RRSP vs TFSA: Which Canadian Account is Right for You?

The Two Pillars of Canadian Savings

Canadians have access to two powerful tax-advantaged accounts: the RRSP (Registered Retirement Savings Plan) and the TFSA (Tax-Free Savings Account). Understanding when to use each is critical for tax optimization.
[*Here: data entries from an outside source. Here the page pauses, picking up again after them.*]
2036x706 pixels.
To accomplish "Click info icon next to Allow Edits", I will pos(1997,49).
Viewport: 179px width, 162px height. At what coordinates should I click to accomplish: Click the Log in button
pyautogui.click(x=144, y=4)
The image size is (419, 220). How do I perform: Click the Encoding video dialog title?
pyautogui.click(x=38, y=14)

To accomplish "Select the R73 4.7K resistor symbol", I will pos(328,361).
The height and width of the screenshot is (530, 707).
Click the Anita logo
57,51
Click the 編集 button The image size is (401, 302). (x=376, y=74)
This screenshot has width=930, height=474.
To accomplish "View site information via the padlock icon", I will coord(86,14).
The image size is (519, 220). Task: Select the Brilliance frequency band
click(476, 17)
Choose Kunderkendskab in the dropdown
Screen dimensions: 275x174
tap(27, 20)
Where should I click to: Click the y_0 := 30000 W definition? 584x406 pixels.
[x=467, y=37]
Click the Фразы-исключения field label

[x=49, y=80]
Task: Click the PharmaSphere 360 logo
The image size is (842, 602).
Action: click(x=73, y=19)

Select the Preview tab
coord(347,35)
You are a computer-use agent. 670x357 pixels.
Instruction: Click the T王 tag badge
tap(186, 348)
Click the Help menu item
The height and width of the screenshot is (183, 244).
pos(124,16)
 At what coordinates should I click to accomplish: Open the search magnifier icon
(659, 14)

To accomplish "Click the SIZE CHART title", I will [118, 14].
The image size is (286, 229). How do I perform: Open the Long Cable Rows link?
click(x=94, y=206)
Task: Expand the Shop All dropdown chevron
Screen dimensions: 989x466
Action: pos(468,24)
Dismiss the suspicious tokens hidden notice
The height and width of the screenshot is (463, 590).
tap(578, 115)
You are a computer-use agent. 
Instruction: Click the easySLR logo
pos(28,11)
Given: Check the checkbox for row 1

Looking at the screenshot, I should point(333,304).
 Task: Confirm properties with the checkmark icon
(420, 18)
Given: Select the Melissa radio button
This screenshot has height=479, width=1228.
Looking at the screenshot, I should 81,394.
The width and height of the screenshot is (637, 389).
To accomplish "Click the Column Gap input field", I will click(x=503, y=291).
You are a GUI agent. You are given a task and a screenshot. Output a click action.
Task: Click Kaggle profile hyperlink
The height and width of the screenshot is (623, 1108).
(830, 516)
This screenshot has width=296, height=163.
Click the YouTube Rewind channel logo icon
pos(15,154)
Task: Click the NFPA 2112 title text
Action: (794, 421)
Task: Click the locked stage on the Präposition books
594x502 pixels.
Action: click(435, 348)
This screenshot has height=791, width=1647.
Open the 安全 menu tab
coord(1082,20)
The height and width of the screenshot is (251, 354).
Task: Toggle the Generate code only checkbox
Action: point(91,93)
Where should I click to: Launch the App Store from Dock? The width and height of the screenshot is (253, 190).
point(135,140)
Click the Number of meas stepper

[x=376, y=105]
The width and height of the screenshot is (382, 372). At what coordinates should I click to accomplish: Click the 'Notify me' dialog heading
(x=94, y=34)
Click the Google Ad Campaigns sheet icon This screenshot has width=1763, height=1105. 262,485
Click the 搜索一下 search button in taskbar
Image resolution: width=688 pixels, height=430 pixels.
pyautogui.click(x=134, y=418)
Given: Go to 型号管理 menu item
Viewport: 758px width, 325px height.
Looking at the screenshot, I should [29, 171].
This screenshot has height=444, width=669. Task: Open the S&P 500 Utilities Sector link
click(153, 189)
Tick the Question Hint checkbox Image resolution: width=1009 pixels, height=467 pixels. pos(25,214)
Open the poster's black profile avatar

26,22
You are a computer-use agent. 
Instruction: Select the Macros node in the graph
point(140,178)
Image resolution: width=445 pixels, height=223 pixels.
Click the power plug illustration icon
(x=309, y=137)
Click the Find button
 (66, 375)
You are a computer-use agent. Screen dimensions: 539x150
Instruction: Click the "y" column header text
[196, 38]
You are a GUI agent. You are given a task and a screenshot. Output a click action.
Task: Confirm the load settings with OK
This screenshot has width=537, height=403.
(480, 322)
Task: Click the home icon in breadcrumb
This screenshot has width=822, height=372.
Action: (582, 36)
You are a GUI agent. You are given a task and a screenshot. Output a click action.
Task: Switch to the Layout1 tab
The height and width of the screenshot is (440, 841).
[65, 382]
RRSP: Tax Deduction Now, Pay Later

How it works:

  • Contributions are tax-deductible (reduces current taxable income)
  • Investments grow tax-deferred
  • Withdrawals are fully taxable as income
  • 2026 Contribution Limit: 18% of previous year's income, max $31,560

    Best for:

  • High-income earners (marginal rate 30%+)
  • Those expecting lower retirement income
  • Homebuyers (Home Buyers' Plan)
  • TFSA: Tax-Free Forever

    How it works:

  • Contributions use after-tax dollars (no deduction)
  • Investments grow tax-free
  • Withdrawals are completely tax-free
  • 2026 Contribution Limit: $7,000 (unused room carries forward)

    Best for:

  • Low-to-moderate income earners
  • Emergency funds and short-term goals
  • Those expecting higher retirement income
  • Strategic Approach

    Max RRSP first if:

  • Your marginal rate is 40%+
  • You're in peak earning years
  • You have employer matching
  • Max TFSA first if:

  • Your marginal rate is under 30%
  • You're early in your career
  • You need flexibility
  • Ideal Strategy:

    Many Canadians contribute to RRSP during high-income years, then use TFSA in retirement to supplement income without triggering OAS clawbacks.